More recently, hysteroscopic sterilization procedures have become en vogue. These are done going through a natural orifice, the patient's cervix, to go into the endometrial cavity, visualize the tubal ostia, and obliterate them in a variety of ways. Two examples of these hysteroscopic procedures are the Adiana® and Essure® systems.23,24 The first uses a medical-grade silicone insert and radiofrequency to block the tubes, while the latter (Figure 3) uses a titanium insert. Both of these procedures are usually done in a physician's office, under local anesthesia, and sometimes with conscious sedation. For a patient with PAH, the safest place to perform any procedure would be the operating room, but a procedure that limits surgical time and the need for regional or general anesthesia would certainly be desirable.
Male sterilization.
Safe and effective, vasectomy is performed under local anesthesia. A small incision is made in the scrotum, and a segment of vas deferens is removed bilaterally, to prevent the passage of sperm from the testes. A procedure that averages about 20 minutes to perform in the outpatient setting, vasectomy is cheaper than female sterilization, has fewer complications, and a 10- to 37-fold lower failure rate.

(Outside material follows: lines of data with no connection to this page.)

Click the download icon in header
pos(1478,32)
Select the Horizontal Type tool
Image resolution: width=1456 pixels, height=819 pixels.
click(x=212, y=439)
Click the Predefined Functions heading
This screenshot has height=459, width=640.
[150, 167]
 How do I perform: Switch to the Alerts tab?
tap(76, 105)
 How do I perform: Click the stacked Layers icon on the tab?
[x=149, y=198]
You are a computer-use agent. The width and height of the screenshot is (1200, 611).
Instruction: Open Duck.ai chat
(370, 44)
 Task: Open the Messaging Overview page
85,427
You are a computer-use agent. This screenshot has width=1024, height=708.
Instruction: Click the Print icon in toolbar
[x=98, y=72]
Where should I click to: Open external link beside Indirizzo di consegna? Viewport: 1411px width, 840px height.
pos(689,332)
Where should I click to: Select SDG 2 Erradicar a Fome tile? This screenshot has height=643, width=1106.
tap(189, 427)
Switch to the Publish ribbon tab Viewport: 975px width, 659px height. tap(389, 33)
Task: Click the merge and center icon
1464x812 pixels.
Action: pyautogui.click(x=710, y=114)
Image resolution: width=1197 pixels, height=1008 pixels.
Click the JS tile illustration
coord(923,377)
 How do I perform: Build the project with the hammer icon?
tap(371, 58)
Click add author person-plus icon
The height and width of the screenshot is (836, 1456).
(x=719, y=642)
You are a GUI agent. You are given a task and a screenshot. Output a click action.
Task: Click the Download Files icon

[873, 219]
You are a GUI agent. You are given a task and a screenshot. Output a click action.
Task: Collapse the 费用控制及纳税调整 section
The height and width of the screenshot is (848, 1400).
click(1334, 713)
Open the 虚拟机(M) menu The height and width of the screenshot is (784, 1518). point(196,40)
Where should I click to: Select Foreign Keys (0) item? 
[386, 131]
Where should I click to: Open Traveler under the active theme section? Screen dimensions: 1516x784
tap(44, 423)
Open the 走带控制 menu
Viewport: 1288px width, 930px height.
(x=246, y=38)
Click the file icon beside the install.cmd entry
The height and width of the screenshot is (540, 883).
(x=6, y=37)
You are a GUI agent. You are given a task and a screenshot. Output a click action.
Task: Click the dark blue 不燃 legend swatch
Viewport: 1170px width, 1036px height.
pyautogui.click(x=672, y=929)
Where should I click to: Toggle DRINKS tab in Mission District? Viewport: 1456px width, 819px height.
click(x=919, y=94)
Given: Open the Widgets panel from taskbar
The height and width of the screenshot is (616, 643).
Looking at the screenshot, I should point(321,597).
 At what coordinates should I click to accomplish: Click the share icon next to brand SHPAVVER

It is clear that in terms of effectiveness and permanence, sterilization is the best method to prevent pregnancy for the patient with pulmonary hypertension. For those patients who are not good surgical candidates, it is important to remark on the effectiveness and high desirability of long-acting reversible contraception (LARC) as the most reliable nonpermanent option for patients with PAH. As shown in Figure 4, those methods that fall under this category would be contraceptive implants, such as the etonogestrel single-rod implant, and either of the IUDs. Their effectiveness approaches that of sterilization. These first-choice reversible methods require “a single act of motivation for long-term use,” eliminating adherence and user dependence from the effectiveness equation.
CONCLUSION
For most women, especially those with PAH, contraception poses far less risk than pregnancy. Even with the real increased risk of thromboembolic events in those using estrogen-containing contraception, albeit counteracted by chronic anticoagulation, pregnancy with PAH carries such a high risk of mortality that any efforts to prevent it are warranted. Safe and effective LARC methods are available, and if feasible based on lower surgical risk, permanent sterilization should be advised in these patients.